**EXTRACT PROVIDED:**
________________

In today's fast-paced business environment, efficient order to cash processes are critical to a company's success. A streamlined order to cash cycle can improve cash flow, enhance customer satisfaction, and ultimately contribute to higher profitability. For IT managers, CIOs, and consultants, understanding and optimizing this vital business process is essential. Enterprise Resource Planning (ERP) systems play a central role in managing and integrating various aspects of the order to cash process, from sales orders and invoicing to collections and customer relationship management.
In this guide, I will cover the key components of the order to cash process in Business Central and discuss best practices for streamlining the cycle.
Introduction: The Importance of Order to Cash in an ERP System
A well-orchestrated order to cash process is vital for organizational efficiency and growth. The advent of Enterprise Resource Planning (ERP) systems and the fast digital adoption followed by the exponential growth of E-commerce and multi-channel has paved the way for companies to streamline these processes while simultaneously centralizing and integrating their core business functions like finance, marketing and fulfilment.
As managers, executives or consultants helping organizations with an ERP implementation, it is essential that we understand the significance of order to cash in the broader context of ERP systems; not just as a set of company functions owned by the sales team.
Defining Order to Cash: An Overview
Order to cash, often abbreviated as O2C or OTC, is a critical business process that encompasses the entire cycle of receiving, processing, and fulfilling customer orders, followed by invoicing and collecting payments.
This end-to-end process includes several stages, such as order entry, order fulfilment, shipping, invoicing, and payment receipt. The efficient management of these stages is crucial for organizations to maintain healthy cash flow, customer satisfaction, and overall business success.
The Role of Order to Cash in Business Success
The order to cash process is the lifeblood of any business, as it directly affects revenue generation and customer experience. By streamlining the O2C cycle, organizations can achieve faster order processing, accurate invoicing, timely collections, and improved cash flow. Furthermore, efficient order-to-cash processes can lead to enhanced customer satisfaction, increased customer loyalty, and a competitive edge in the market.
In contrast, a poorly managed O2C cycle can cause delayed order fulfilment, inaccurate billing, and inefficient collections, ultimately causing cash flow issues, dissatisfied customers, and a weakened financial position. Consequently, optimizing the order to cash process is vital for any organization seeking long-term success and growth.
When it comes to order to cash, Business Central facilitates seamless coordination among relevant departments, ensuring that each stage of the process is executed efficiently and accurately. However, efficiency is not the only benefit of implementing an ERP system in an organisation.
Centralized business processes mean companies can execute the O2C processes to serve the needs of other departments. For example, introducing a customers categorization in the order creation process allows the finance team to report on such categories later.
By designing and optimizing the O2C cycle as an element of the broader operating model, IT managers and CIOs can unlock the full potential of their organization's operations and lay the foundation for sustainable growth.
Key Components of the Order to Cash Process: Sales Orders, Invoicing, and Collections
The O2C lifecycle can be complex in large organizations. Companies operating in multi-channels, for example wholesale and retail, tend to operate with significantly different O2C processes. In this post, I focus on the four major components of the processes: Order creation, fulfilment, invoicing and billing and collection.
1. Sales Order Creation and Management
The sales order creation process in Business Central can start in different ways:
The most common is to create a new sales order using the action shortcut on the role centre page.

________________

**RECORD LIST:**
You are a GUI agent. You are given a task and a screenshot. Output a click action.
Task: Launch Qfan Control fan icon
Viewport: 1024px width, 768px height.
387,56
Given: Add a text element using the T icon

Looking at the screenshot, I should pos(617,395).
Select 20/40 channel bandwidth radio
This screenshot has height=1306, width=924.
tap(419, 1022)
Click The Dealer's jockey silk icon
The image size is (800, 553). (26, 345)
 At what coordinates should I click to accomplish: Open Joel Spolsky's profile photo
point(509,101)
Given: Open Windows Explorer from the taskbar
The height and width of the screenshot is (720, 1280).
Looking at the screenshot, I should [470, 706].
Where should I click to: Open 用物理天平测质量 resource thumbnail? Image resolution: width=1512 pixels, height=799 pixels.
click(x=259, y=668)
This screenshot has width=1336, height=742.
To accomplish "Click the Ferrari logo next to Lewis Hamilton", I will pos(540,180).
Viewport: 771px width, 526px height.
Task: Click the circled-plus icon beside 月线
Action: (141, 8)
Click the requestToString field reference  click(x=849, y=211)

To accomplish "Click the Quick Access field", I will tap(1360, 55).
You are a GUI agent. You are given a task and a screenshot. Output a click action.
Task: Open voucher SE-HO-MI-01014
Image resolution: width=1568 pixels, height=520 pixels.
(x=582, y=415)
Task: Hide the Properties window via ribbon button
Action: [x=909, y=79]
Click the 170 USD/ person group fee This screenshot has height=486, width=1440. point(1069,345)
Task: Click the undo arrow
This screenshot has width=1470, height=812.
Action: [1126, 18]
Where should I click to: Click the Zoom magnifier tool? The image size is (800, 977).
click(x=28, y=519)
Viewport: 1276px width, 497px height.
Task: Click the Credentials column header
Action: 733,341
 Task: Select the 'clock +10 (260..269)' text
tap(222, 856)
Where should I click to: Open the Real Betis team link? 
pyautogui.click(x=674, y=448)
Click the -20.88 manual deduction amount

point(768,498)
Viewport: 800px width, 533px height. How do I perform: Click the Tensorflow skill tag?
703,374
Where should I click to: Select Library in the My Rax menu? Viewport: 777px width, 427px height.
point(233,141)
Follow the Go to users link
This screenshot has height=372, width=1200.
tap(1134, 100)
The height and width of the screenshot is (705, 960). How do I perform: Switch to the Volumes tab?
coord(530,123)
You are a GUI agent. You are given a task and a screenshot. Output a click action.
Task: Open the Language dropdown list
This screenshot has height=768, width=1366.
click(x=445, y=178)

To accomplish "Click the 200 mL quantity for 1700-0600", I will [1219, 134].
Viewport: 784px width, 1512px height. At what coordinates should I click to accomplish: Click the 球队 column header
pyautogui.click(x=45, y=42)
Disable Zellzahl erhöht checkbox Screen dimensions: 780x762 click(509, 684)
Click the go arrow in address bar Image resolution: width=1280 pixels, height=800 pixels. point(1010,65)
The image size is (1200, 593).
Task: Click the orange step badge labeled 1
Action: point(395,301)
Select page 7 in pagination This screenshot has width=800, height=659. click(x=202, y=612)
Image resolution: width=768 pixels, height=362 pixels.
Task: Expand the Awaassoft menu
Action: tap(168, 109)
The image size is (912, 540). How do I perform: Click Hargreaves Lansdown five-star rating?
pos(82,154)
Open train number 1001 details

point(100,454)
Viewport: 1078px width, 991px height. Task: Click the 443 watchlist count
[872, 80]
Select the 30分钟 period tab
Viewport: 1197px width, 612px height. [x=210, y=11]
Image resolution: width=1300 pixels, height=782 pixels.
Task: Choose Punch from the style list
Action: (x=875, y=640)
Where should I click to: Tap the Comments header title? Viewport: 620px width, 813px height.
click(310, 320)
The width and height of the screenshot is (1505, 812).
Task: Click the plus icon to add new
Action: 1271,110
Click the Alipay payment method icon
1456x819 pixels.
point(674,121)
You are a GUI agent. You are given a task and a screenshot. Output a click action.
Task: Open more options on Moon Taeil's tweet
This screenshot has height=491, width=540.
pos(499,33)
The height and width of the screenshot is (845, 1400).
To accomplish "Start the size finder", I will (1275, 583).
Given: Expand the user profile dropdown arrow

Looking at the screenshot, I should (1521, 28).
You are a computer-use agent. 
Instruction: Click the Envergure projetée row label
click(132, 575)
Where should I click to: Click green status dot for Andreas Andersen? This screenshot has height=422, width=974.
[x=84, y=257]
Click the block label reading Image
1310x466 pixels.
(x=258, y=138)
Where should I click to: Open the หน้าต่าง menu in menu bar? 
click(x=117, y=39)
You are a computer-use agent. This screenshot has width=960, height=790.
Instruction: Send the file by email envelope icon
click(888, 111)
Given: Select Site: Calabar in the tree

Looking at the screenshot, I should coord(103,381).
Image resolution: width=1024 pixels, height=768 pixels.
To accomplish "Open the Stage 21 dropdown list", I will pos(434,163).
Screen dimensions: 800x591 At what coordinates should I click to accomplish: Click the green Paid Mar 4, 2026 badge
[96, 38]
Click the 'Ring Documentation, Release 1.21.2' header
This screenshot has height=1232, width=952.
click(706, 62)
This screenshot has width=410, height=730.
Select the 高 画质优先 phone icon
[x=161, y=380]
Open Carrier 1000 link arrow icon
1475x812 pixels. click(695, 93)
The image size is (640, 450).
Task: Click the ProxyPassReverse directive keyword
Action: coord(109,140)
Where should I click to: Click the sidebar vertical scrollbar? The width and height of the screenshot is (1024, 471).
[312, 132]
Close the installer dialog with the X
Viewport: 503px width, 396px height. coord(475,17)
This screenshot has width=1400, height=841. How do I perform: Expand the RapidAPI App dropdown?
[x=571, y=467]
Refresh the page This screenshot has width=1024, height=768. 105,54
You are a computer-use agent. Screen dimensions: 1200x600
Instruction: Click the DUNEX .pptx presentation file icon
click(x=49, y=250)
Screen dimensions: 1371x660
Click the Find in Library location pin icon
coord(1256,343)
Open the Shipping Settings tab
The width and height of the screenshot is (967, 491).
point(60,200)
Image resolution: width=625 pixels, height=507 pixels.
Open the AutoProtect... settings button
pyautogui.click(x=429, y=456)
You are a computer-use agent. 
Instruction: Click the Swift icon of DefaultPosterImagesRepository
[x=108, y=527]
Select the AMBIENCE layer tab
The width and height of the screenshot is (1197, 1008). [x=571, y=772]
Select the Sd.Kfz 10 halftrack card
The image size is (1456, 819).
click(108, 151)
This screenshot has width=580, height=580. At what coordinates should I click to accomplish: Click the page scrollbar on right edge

________________

**GIVEN REQUEST:**
In the order to cash guide, what four major components of the process does the author focus on?

**COMPLETE ANSWER:**
Order creation, fulfilment, invoicing and billing, and collection.